Max Leonard ist selbst Radfahrer aus Leidenschaft. Auch er hat sich schon mal eine Etappe der Tour de France probiert. Ist leider gescheitert. Zu kalt, zu windig, zu verregnet. Ist der deswegen ein Verlierer? In keinster Weise! Er hat es versucht. Mit modernen Mitteln, also nicht mit Pillen oder ähnlichem, sondern mit einem hochentwickelten Fahrrad. Hat alles nichts genützt. Das war einhundertacht Jahre nach der ersten Tour de France. Gewonnen hat damals Maurice Garin. Mit einer Durchschnittsgeschwindigkeit von knapp 26 km/h. Mit knapp 16 km/h kam Arsène Millochau ins Ziel. Allerdings benötigte er fast fünfundsechzig Stunden (!) mehr. Er war das Schlusslicht der allerersten Tour de France. Kleine Parallele zur Gegenwart: Maurice Garin nahm ein Jahr später wieder an der Grande Tour teil. Allerdings machte er es sich unterwegs in einem Zugabteil gemütlich. Er flog auf. Betrügen und Tour de France gehörten also schon immer irgendwie zusammen. Das mildert vielleicht etwas die Bauchschmerzen bei der nächsten Übertragung.

Das vermeintliche Versagen beim Selbstversuch eine Tour-de-France-Etappe zu meistern bestärkte Max Leonard in seinem Bestreben nach einem Buch über die wahren Helden der Frankreichrundfahrt. Nämlich die, die durchhalten, egal, mit welchem Rückstand sie ins Ziel rollen (oder wanken). So entstand dieses einzigartige und mehr als lesenswerte Buch, das frei von unerlaubten Mitteln und trotzdem das Siegerbuch unter den Almanachs ist.

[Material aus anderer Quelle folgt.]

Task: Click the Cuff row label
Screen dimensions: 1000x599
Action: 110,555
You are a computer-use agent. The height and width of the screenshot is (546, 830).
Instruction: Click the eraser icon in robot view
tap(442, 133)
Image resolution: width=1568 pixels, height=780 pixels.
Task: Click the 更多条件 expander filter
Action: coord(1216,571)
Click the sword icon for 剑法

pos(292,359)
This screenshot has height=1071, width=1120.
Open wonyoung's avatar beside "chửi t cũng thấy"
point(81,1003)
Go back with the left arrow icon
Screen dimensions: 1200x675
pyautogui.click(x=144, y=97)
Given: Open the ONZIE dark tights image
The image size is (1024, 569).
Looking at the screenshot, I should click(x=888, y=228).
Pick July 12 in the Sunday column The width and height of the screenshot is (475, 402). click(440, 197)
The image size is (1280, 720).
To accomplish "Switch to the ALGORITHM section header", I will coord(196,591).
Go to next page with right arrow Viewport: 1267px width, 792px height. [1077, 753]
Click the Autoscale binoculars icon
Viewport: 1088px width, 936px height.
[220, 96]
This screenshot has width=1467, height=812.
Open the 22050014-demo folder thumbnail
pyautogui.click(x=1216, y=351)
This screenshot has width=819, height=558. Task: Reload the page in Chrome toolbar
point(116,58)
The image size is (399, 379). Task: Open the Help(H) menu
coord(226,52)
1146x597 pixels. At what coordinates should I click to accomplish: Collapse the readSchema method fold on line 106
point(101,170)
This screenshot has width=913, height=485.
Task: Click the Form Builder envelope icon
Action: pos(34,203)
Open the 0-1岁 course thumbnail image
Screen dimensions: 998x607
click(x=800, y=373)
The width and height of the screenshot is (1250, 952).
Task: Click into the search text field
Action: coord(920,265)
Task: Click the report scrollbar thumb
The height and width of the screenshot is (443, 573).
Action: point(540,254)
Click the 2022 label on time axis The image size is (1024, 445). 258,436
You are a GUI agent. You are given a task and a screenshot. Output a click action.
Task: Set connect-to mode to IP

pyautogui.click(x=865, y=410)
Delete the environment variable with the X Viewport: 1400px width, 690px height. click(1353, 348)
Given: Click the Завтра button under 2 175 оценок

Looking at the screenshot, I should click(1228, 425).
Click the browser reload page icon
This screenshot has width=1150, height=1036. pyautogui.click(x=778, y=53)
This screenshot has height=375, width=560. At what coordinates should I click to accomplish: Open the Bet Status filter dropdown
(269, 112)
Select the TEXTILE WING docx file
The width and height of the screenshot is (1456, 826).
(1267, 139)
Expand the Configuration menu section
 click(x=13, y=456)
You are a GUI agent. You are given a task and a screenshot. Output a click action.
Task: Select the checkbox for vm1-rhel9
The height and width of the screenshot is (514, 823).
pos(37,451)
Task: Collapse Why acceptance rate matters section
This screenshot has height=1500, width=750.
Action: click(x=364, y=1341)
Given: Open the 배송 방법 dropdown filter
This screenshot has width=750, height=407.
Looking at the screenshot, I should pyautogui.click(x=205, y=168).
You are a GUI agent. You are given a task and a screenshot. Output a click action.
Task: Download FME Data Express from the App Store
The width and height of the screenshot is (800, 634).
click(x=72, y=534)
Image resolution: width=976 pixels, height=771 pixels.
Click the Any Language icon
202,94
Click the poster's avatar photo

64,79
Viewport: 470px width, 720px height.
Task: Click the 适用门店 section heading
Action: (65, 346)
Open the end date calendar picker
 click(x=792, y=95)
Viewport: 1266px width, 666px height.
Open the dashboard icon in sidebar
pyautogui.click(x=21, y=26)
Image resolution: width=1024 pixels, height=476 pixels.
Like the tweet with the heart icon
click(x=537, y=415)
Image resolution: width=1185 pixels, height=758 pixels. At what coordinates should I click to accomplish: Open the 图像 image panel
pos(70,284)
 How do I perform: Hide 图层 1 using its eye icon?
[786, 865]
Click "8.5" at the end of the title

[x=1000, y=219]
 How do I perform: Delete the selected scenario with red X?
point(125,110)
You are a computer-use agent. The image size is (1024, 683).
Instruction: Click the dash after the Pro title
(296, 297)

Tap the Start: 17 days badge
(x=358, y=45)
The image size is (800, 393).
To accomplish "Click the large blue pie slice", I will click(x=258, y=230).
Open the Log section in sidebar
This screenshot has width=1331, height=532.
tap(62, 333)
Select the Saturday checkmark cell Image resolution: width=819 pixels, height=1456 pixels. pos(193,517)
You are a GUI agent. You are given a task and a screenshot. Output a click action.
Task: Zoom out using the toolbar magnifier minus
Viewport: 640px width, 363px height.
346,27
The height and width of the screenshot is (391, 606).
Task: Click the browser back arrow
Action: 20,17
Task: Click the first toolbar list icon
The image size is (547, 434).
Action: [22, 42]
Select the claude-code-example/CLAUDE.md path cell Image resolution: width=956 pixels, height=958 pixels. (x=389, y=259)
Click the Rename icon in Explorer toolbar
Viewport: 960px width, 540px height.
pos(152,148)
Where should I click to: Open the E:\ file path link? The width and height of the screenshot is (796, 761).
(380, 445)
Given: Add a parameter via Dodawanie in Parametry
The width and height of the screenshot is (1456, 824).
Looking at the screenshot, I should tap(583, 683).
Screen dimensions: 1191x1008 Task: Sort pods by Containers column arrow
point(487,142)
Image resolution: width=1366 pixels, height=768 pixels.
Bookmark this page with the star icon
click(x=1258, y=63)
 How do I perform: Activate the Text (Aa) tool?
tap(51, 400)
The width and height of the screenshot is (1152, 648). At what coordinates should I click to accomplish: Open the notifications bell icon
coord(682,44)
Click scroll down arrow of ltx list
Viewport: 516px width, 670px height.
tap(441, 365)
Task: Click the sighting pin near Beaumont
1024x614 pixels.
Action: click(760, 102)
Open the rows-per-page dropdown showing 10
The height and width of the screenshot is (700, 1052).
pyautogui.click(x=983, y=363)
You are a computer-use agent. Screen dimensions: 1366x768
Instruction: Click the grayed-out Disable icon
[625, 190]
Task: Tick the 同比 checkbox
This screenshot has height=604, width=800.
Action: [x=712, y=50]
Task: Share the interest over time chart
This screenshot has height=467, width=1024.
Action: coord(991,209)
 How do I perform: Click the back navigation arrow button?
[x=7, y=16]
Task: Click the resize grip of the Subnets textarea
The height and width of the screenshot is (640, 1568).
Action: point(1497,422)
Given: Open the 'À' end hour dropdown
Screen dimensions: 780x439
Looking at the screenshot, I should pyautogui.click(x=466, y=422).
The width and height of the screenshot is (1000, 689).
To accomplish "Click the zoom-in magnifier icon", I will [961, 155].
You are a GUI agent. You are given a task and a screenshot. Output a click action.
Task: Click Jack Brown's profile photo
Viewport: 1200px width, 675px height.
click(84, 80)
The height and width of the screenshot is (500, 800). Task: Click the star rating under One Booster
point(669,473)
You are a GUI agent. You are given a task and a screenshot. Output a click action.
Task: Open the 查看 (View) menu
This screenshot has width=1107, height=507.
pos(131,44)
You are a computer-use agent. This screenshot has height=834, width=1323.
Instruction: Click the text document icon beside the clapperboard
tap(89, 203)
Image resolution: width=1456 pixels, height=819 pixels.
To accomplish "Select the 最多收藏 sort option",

Der Autor setzt den Roten-Laternen-Trägern ein Denkmal für die Ewigkeit! Sie sind die wahren Sieger, stehen im Schatten der Großen, die sich von nun an (noch mehr) den Anfeindungen widersetzen müssen. In den vergangenen hundert Jahren hat sich viel getan. Die Tour ist länger geworden. Die Tour ist schwieriger geworden. Die Tour ist ein Reklame-Tross geworden mit sportlichem Anhang (kaum ein Sportler wird noch nach seiner Herkunft benannt, sondern nach dem Team für das er fährt – wo liegt eigentlich Alpecinien? Oder das Quick-Steppanien?) Die Kameras sind nach vorn gerichtet, auf tête de la course, und auf die Poursuivants. Das Peloton ist auch ab und zu mal im Bild. Doch die Letzten sind fast nie im Bild. Ganz hinten, kurz vor dem Besenwagen ist keine Kamera mehr. Das „internationale Bild“ hat dafür kein Auge. Max Leonard ist das Auge für die wahren Sportfans und hat ein Herz und die Leidenschaft für alle, die sich schinden und den olympischen Gedanken im Herzen am nächsten Tag wieder befeuern. Ihre Passion erlischt nie. „Lanterne Rouge“ strotzt vor Anekdoten. Ein Fest für alle, die den Radsport betreiben, sich an Übertragungen noch erfreuen können. Vielleicht trägt es ja dazu bei, dass im kommenden Jahr eine extra Kamera auf die enthusiastischen Cyclisten gerichtet ist. Schon vorher ist dieses Buch ein Must Have für Sportreporter, Radsportfans und vielleicht sogar Ansporn für den einen oder anderen Nachwuchsradler.